Dans une ville portuaire, des marins en bordée flirtent avec l'habitante. Autre temps, autres manières, mais, tout de même, la drague de l'époque est bien puérile. Elle détermine le ton de la première partie du film qui, à ce moment, est une comédie assez bête. Il s'ébauche ensuite une rivalité sentimentale entre les copains René Lefèvre et René Dary à propos de la jolie et transparente Yvonne, jouée par Michèle Alfa, qui se contente d'être belle.
Consécutivement, le sujet prend alors des accents de drame sentimental aussi futiles qu'insincères.

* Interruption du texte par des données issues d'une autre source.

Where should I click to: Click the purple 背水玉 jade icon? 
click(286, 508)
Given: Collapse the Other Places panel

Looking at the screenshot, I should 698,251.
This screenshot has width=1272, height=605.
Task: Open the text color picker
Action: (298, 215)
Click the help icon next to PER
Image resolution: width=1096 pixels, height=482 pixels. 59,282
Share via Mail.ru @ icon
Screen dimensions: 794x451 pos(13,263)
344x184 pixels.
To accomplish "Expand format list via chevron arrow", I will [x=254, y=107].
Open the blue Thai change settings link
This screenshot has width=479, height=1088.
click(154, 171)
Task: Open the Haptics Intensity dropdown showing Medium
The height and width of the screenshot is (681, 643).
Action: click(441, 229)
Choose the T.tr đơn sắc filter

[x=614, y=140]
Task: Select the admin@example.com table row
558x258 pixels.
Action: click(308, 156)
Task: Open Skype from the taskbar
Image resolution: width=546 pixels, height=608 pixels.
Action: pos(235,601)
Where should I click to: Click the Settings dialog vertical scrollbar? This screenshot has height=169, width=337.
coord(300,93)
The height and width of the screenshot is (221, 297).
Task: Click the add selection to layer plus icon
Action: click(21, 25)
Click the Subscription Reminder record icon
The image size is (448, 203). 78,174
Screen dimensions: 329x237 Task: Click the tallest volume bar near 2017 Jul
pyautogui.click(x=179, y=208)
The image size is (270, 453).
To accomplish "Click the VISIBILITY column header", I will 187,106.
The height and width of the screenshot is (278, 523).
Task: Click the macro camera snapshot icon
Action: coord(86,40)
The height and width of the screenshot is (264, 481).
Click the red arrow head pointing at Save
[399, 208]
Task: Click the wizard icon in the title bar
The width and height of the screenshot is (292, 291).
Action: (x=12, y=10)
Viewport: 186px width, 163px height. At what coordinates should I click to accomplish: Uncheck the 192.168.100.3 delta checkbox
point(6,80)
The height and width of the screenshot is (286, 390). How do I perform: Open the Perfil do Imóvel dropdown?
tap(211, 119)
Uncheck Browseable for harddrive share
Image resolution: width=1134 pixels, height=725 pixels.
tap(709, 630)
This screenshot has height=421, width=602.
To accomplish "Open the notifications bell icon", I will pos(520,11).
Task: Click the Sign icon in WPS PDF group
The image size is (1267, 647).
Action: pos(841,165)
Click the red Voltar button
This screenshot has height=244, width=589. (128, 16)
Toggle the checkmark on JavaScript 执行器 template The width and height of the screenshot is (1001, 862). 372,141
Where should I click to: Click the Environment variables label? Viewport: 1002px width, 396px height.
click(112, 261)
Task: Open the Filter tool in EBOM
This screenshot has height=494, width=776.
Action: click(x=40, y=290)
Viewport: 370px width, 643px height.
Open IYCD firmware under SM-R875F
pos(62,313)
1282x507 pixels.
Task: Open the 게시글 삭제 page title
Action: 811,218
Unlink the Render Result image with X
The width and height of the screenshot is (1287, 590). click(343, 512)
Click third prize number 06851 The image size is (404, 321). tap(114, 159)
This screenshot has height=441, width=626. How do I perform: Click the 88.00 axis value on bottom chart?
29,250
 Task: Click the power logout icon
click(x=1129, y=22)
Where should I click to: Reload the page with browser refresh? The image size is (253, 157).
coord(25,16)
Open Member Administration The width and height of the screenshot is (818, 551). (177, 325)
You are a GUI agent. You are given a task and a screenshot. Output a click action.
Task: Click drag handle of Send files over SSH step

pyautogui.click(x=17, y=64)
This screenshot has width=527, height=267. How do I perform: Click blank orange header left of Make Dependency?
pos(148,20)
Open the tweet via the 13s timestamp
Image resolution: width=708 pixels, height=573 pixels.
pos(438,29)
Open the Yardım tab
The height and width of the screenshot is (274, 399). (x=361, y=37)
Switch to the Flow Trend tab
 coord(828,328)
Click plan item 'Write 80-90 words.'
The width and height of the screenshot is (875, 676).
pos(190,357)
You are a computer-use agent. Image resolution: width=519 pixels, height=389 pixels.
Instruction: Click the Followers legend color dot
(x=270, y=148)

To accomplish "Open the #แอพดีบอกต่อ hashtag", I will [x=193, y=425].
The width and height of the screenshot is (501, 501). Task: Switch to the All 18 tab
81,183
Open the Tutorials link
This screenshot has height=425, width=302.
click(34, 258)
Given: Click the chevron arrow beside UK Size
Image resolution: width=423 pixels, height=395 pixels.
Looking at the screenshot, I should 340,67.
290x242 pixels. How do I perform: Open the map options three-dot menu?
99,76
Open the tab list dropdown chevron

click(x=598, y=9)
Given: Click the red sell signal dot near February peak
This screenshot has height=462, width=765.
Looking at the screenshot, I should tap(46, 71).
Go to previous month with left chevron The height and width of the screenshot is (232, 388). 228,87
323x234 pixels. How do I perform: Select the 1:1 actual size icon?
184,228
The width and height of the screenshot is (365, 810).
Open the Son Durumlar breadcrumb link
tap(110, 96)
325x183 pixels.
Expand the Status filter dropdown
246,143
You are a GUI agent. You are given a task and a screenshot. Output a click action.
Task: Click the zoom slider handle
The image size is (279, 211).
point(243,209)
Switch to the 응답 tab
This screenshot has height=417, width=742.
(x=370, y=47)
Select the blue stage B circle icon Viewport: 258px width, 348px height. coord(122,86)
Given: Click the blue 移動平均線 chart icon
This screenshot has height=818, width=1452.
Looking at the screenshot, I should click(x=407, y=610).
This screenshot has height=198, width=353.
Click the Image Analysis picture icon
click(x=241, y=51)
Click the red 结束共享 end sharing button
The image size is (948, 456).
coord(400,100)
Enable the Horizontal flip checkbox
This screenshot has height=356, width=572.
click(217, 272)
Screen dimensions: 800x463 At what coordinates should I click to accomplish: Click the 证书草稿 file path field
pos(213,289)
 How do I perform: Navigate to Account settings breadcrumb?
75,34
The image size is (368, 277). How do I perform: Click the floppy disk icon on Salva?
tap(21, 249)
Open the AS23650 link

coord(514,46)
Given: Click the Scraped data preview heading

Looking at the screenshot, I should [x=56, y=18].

Yvonne aura à choisir entre le brave type assez terne et le coureur méprisant les femmes.
Le scénario est de l'estimable Charles Spaak mais celui-ci a dû faire ses fonds de tiroir. On sent le sujet bricolé sans conviction. C'est mal écrit et les personnages sont grossiers, c'est-à-dire artificiels ou excessifs (en particulier le père très bourrin d'Yvonne, inexplicablement irascible).
Cela donne un film pas très cohérent, qui balance entre la farce médiocre -avec les marins Aimos, Azaïs et Carette, sous-employés et bien mal servis- et le mélo populiste factice. Cette dualité de ton et l'insignifiance du sujet se retrouvent résumés dans le dénouement, dérisoire et vite expédié.